Reproduce each record below exactly as written.

(AVAILABLE DATA)

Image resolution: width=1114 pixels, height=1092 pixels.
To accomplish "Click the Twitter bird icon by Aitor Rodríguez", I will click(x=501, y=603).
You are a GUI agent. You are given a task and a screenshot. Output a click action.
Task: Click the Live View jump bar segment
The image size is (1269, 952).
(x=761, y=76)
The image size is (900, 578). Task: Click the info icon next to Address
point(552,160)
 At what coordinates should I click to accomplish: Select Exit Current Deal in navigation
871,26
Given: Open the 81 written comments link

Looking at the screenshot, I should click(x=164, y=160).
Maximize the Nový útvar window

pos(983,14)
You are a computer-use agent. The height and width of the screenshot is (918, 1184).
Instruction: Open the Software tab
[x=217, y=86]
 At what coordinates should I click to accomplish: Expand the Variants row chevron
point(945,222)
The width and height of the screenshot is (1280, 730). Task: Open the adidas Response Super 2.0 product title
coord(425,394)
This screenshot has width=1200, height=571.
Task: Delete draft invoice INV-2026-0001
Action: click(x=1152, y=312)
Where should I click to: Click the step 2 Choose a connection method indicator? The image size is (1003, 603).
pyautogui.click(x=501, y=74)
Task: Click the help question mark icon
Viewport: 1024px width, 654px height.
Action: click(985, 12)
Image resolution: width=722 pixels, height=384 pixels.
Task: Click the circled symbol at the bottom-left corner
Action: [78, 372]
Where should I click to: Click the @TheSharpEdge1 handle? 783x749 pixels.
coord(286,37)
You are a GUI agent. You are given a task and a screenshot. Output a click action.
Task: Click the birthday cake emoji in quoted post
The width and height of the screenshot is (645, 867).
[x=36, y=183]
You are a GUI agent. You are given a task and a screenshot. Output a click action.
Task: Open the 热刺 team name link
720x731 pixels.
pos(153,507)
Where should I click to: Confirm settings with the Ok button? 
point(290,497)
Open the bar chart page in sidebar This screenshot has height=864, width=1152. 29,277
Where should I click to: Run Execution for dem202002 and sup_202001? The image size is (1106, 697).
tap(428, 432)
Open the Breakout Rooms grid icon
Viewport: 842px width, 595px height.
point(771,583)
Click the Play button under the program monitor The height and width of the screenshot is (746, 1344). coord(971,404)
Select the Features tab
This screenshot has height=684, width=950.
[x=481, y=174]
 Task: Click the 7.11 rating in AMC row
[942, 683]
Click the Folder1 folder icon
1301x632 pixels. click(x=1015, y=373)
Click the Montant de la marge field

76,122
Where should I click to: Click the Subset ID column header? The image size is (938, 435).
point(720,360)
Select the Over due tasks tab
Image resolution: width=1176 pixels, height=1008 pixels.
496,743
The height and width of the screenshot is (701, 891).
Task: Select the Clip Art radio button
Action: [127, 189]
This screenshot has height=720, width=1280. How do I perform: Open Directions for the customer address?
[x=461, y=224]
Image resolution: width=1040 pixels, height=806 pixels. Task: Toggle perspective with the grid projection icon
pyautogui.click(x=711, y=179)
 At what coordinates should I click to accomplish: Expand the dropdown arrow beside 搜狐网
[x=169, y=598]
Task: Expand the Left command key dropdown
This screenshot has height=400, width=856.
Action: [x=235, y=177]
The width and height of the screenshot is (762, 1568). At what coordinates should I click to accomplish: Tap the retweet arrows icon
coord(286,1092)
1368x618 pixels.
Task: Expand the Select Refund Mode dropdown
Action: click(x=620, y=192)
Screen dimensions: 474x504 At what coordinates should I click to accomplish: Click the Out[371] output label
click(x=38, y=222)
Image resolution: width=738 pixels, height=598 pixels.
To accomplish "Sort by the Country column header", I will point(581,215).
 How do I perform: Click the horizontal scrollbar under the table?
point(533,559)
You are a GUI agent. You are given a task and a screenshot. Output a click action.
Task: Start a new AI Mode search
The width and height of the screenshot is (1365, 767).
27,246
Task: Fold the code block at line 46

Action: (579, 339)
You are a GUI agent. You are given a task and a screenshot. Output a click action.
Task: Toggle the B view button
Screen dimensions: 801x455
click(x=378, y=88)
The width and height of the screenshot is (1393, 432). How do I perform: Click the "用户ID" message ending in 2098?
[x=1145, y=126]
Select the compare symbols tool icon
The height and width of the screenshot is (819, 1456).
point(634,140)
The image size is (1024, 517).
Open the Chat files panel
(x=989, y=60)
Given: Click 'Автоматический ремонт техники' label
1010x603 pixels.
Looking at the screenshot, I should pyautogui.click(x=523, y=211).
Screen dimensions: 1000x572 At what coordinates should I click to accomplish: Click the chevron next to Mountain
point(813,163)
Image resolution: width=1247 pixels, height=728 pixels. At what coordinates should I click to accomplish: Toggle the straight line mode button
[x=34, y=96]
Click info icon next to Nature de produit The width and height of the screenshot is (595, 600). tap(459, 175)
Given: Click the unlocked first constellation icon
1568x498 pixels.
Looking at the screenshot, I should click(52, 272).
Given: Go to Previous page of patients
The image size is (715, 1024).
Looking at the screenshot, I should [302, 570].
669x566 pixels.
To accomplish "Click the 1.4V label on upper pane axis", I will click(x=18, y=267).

(End AVAILABLE DATA)

- _RESPONSE BOX_
Image resolution: width=1114 pixels, height=1092 pixels.
To accomplish "Click the Twitter bird icon by Aitor Rodríguez", I will click(x=501, y=603).
You are a GUI agent. You are given a task and a screenshot. Output a click action.
Task: Click the Live View jump bar segment
The image size is (1269, 952).
(x=761, y=76)
The image size is (900, 578). Task: Click the info icon next to Address
point(552,160)
 At what coordinates should I click to accomplish: Select Exit Current Deal in navigation
871,26
Given: Open the 81 written comments link

Looking at the screenshot, I should click(x=164, y=160).
Maximize the Nový útvar window

pos(983,14)
You are a computer-use agent. The height and width of the screenshot is (918, 1184).
Instruction: Open the Software tab
[x=217, y=86]
 At what coordinates should I click to accomplish: Expand the Variants row chevron
point(945,222)
The width and height of the screenshot is (1280, 730). Task: Open the adidas Response Super 2.0 product title
coord(425,394)
This screenshot has width=1200, height=571.
Task: Delete draft invoice INV-2026-0001
Action: click(x=1152, y=312)
Where should I click to: Click the step 2 Choose a connection method indicator? The image size is (1003, 603).
pyautogui.click(x=501, y=74)
Task: Click the help question mark icon
Viewport: 1024px width, 654px height.
Action: click(985, 12)
Image resolution: width=722 pixels, height=384 pixels.
Task: Click the circled symbol at the bottom-left corner
Action: [78, 372]
Where should I click to: Click the @TheSharpEdge1 handle? 783x749 pixels.
coord(286,37)
You are a GUI agent. You are given a task and a screenshot. Output a click action.
Task: Click the birthday cake emoji in quoted post
The width and height of the screenshot is (645, 867).
[x=36, y=183]
You are a GUI agent. You are given a task and a screenshot. Output a click action.
Task: Open the 热刺 team name link
720x731 pixels.
pos(153,507)
Where should I click to: Confirm settings with the Ok button? 
point(290,497)
Open the bar chart page in sidebar This screenshot has height=864, width=1152. 29,277
Where should I click to: Run Execution for dem202002 and sup_202001? The image size is (1106, 697).
tap(428, 432)
Open the Breakout Rooms grid icon
Viewport: 842px width, 595px height.
point(771,583)
Click the Play button under the program monitor The height and width of the screenshot is (746, 1344). coord(971,404)
Select the Features tab
This screenshot has height=684, width=950.
[x=481, y=174]
 Task: Click the 7.11 rating in AMC row
[942, 683]
Click the Folder1 folder icon
1301x632 pixels. click(x=1015, y=373)
Click the Montant de la marge field

76,122
Where should I click to: Click the Subset ID column header? The image size is (938, 435).
point(720,360)
Select the Over due tasks tab
Image resolution: width=1176 pixels, height=1008 pixels.
496,743
The height and width of the screenshot is (701, 891).
Task: Select the Clip Art radio button
Action: [127, 189]
This screenshot has height=720, width=1280. How do I perform: Open Directions for the customer address?
[x=461, y=224]
Image resolution: width=1040 pixels, height=806 pixels. Task: Toggle perspective with the grid projection icon
pyautogui.click(x=711, y=179)
 At what coordinates should I click to accomplish: Expand the dropdown arrow beside 搜狐网
[x=169, y=598]
Task: Expand the Left command key dropdown
This screenshot has height=400, width=856.
Action: [x=235, y=177]
The width and height of the screenshot is (762, 1568). At what coordinates should I click to accomplish: Tap the retweet arrows icon
coord(286,1092)
1368x618 pixels.
Task: Expand the Select Refund Mode dropdown
Action: click(x=620, y=192)
Screen dimensions: 474x504 At what coordinates should I click to accomplish: Click the Out[371] output label
click(x=38, y=222)
Image resolution: width=738 pixels, height=598 pixels.
To accomplish "Sort by the Country column header", I will point(581,215).
 How do I perform: Click the horizontal scrollbar under the table?
point(533,559)
You are a GUI agent. You are given a task and a screenshot. Output a click action.
Task: Start a new AI Mode search
The width and height of the screenshot is (1365, 767).
27,246
Task: Fold the code block at line 46

Action: (579, 339)
You are a GUI agent. You are given a task and a screenshot. Output a click action.
Task: Toggle the B view button
Screen dimensions: 801x455
click(x=378, y=88)
The width and height of the screenshot is (1393, 432). How do I perform: Click the "用户ID" message ending in 2098?
[x=1145, y=126]
Select the compare symbols tool icon
The height and width of the screenshot is (819, 1456).
point(634,140)
The image size is (1024, 517).
Open the Chat files panel
(x=989, y=60)
Given: Click 'Автоматический ремонт техники' label
1010x603 pixels.
Looking at the screenshot, I should pyautogui.click(x=523, y=211).
Screen dimensions: 1000x572 At what coordinates should I click to accomplish: Click the chevron next to Mountain
point(813,163)
Image resolution: width=1247 pixels, height=728 pixels. At what coordinates should I click to accomplish: Toggle the straight line mode button
[x=34, y=96]
Click info icon next to Nature de produit The width and height of the screenshot is (595, 600). tap(459, 175)
Given: Click the unlocked first constellation icon
1568x498 pixels.
Looking at the screenshot, I should click(52, 272).
Given: Go to Previous page of patients
The image size is (715, 1024).
Looking at the screenshot, I should [302, 570].
669x566 pixels.
To accomplish "Click the 1.4V label on upper pane axis", I will click(x=18, y=267).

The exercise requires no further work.